**PROMPT:** Reproduce all of the data that follows, character for character.
——————————
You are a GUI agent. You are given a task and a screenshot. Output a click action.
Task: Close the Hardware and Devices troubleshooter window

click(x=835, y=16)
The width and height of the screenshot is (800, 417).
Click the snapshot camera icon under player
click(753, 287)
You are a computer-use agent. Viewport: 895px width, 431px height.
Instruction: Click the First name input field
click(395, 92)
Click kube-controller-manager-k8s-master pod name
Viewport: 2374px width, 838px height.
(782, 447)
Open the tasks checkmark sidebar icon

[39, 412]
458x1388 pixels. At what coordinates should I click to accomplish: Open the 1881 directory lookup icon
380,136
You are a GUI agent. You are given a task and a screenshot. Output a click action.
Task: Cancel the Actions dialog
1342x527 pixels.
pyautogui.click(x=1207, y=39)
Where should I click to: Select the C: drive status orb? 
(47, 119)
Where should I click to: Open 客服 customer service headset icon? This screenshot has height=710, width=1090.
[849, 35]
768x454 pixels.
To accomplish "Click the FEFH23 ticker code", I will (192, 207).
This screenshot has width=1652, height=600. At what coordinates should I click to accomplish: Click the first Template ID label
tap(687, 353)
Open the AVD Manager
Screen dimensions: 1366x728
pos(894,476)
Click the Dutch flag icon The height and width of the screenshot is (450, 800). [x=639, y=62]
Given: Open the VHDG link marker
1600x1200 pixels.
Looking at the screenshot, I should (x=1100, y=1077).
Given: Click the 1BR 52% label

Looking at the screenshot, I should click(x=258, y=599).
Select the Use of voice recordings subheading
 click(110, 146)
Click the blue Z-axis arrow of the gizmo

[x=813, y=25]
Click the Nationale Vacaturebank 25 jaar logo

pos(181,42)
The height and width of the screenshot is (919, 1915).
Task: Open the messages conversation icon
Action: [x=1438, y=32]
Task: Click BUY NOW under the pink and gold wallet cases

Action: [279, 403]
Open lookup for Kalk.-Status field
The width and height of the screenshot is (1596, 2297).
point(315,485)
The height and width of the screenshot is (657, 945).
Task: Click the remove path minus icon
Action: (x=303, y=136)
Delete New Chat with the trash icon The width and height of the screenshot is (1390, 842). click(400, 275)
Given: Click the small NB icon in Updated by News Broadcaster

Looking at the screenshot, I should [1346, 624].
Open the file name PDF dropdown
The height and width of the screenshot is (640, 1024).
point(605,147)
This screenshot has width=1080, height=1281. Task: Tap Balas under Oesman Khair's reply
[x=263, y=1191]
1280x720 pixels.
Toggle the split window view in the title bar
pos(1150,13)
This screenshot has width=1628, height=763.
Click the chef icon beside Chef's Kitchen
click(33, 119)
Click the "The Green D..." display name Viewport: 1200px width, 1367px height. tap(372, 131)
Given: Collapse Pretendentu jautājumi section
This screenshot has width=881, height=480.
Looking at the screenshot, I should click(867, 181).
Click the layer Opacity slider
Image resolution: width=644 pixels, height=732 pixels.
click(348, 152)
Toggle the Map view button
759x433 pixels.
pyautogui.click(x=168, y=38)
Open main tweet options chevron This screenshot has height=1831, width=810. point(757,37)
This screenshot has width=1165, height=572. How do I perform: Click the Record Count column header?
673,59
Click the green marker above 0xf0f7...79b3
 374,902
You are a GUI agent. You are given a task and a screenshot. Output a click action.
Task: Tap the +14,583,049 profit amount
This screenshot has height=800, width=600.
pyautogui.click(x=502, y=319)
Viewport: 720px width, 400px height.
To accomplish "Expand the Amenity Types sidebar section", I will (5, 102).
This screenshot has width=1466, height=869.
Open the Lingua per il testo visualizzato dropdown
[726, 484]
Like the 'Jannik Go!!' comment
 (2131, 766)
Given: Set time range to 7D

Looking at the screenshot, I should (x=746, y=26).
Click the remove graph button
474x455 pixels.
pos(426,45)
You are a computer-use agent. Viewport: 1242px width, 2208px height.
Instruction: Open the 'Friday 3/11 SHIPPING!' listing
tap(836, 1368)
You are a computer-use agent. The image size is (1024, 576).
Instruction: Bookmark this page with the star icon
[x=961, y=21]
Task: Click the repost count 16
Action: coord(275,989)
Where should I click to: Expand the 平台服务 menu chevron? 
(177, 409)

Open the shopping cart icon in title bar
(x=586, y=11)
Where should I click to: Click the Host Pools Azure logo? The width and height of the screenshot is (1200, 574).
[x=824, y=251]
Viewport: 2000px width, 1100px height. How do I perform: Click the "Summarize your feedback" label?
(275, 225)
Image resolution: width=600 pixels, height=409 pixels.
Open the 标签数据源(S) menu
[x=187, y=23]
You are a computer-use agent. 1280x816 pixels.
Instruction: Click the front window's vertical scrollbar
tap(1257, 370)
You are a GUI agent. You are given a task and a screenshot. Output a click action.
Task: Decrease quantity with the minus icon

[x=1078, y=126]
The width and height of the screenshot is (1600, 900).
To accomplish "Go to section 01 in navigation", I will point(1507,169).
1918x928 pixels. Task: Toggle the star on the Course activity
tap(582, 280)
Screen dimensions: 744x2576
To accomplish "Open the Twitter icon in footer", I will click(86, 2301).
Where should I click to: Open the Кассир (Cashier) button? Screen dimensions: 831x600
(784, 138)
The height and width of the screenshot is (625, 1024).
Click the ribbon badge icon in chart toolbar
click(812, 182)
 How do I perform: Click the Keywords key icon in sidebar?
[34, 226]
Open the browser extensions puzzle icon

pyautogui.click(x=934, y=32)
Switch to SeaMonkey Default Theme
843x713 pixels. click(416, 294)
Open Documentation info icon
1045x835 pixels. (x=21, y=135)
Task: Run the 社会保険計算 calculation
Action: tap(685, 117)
——————————
**SOLUTION TO THIS EXERCISE:**
You are a GUI agent. You are given a task and a screenshot. Output a click action.
Task: Close the Hardware and Devices troubleshooter window

click(x=835, y=16)
The width and height of the screenshot is (800, 417).
Click the snapshot camera icon under player
click(753, 287)
You are a computer-use agent. Viewport: 895px width, 431px height.
Instruction: Click the First name input field
click(395, 92)
Click kube-controller-manager-k8s-master pod name
Viewport: 2374px width, 838px height.
(782, 447)
Open the tasks checkmark sidebar icon

[39, 412]
458x1388 pixels. At what coordinates should I click to accomplish: Open the 1881 directory lookup icon
380,136
You are a GUI agent. You are given a task and a screenshot. Output a click action.
Task: Cancel the Actions dialog
1342x527 pixels.
pyautogui.click(x=1207, y=39)
Where should I click to: Select the C: drive status orb? 
(47, 119)
Where should I click to: Open 客服 customer service headset icon? This screenshot has height=710, width=1090.
[849, 35]
768x454 pixels.
To accomplish "Click the FEFH23 ticker code", I will (192, 207).
This screenshot has width=1652, height=600. At what coordinates should I click to accomplish: Click the first Template ID label
tap(687, 353)
Open the AVD Manager
Screen dimensions: 1366x728
pos(894,476)
Click the Dutch flag icon The height and width of the screenshot is (450, 800). [x=639, y=62]
Given: Open the VHDG link marker
1600x1200 pixels.
Looking at the screenshot, I should (x=1100, y=1077).
Given: Click the 1BR 52% label

Looking at the screenshot, I should click(x=258, y=599).
Select the Use of voice recordings subheading
 click(110, 146)
Click the blue Z-axis arrow of the gizmo

[x=813, y=25]
Click the Nationale Vacaturebank 25 jaar logo

pos(181,42)
The height and width of the screenshot is (919, 1915).
Task: Open the messages conversation icon
Action: [x=1438, y=32]
Task: Click BUY NOW under the pink and gold wallet cases

Action: [279, 403]
Open lookup for Kalk.-Status field
The width and height of the screenshot is (1596, 2297).
point(315,485)
The height and width of the screenshot is (657, 945).
Task: Click the remove path minus icon
Action: (x=303, y=136)
Delete New Chat with the trash icon The width and height of the screenshot is (1390, 842). click(400, 275)
Given: Click the small NB icon in Updated by News Broadcaster

Looking at the screenshot, I should [1346, 624].
Open the file name PDF dropdown
The height and width of the screenshot is (640, 1024).
point(605,147)
This screenshot has width=1080, height=1281. Task: Tap Balas under Oesman Khair's reply
[x=263, y=1191]
1280x720 pixels.
Toggle the split window view in the title bar
pos(1150,13)
This screenshot has width=1628, height=763.
Click the chef icon beside Chef's Kitchen
click(33, 119)
Click the "The Green D..." display name Viewport: 1200px width, 1367px height. tap(372, 131)
Given: Collapse Pretendentu jautājumi section
This screenshot has width=881, height=480.
Looking at the screenshot, I should click(867, 181).
Click the layer Opacity slider
Image resolution: width=644 pixels, height=732 pixels.
click(348, 152)
Toggle the Map view button
759x433 pixels.
pyautogui.click(x=168, y=38)
Open main tweet options chevron This screenshot has height=1831, width=810. point(757,37)
This screenshot has width=1165, height=572. How do I perform: Click the Record Count column header?
673,59
Click the green marker above 0xf0f7...79b3
 374,902
You are a GUI agent. You are given a task and a screenshot. Output a click action.
Task: Tap the +14,583,049 profit amount
This screenshot has height=800, width=600.
pyautogui.click(x=502, y=319)
Viewport: 720px width, 400px height.
To accomplish "Expand the Amenity Types sidebar section", I will (5, 102).
This screenshot has width=1466, height=869.
Open the Lingua per il testo visualizzato dropdown
[726, 484]
Like the 'Jannik Go!!' comment
 (2131, 766)
Given: Set time range to 7D

Looking at the screenshot, I should (x=746, y=26).
Click the remove graph button
474x455 pixels.
pos(426,45)
You are a computer-use agent. Viewport: 1242px width, 2208px height.
Instruction: Open the 'Friday 3/11 SHIPPING!' listing
tap(836, 1368)
You are a computer-use agent. The image size is (1024, 576).
Instruction: Bookmark this page with the star icon
[x=961, y=21]
Task: Click the repost count 16
Action: coord(275,989)
Where should I click to: Expand the 平台服务 menu chevron? 
(177, 409)

Open the shopping cart icon in title bar
(x=586, y=11)
Where should I click to: Click the Host Pools Azure logo? The width and height of the screenshot is (1200, 574).
[x=824, y=251]
Viewport: 2000px width, 1100px height. How do I perform: Click the "Summarize your feedback" label?
(275, 225)
Image resolution: width=600 pixels, height=409 pixels.
Open the 标签数据源(S) menu
[x=187, y=23]
You are a computer-use agent. 1280x816 pixels.
Instruction: Click the front window's vertical scrollbar
tap(1257, 370)
You are a GUI agent. You are given a task and a screenshot. Output a click action.
Task: Decrease quantity with the minus icon

[x=1078, y=126]
The width and height of the screenshot is (1600, 900).
To accomplish "Go to section 01 in navigation", I will point(1507,169).
1918x928 pixels. Task: Toggle the star on the Course activity
tap(582, 280)
Screen dimensions: 744x2576
To accomplish "Open the Twitter icon in footer", I will click(86, 2301).
Where should I click to: Open the Кассир (Cashier) button? Screen dimensions: 831x600
(784, 138)
The height and width of the screenshot is (625, 1024).
Click the ribbon badge icon in chart toolbar
click(812, 182)
 How do I perform: Click the Keywords key icon in sidebar?
[34, 226]
Open the browser extensions puzzle icon

pyautogui.click(x=934, y=32)
Switch to SeaMonkey Default Theme
843x713 pixels. click(416, 294)
Open Documentation info icon
1045x835 pixels. (x=21, y=135)
Task: Run the 社会保険計算 calculation
Action: tap(685, 117)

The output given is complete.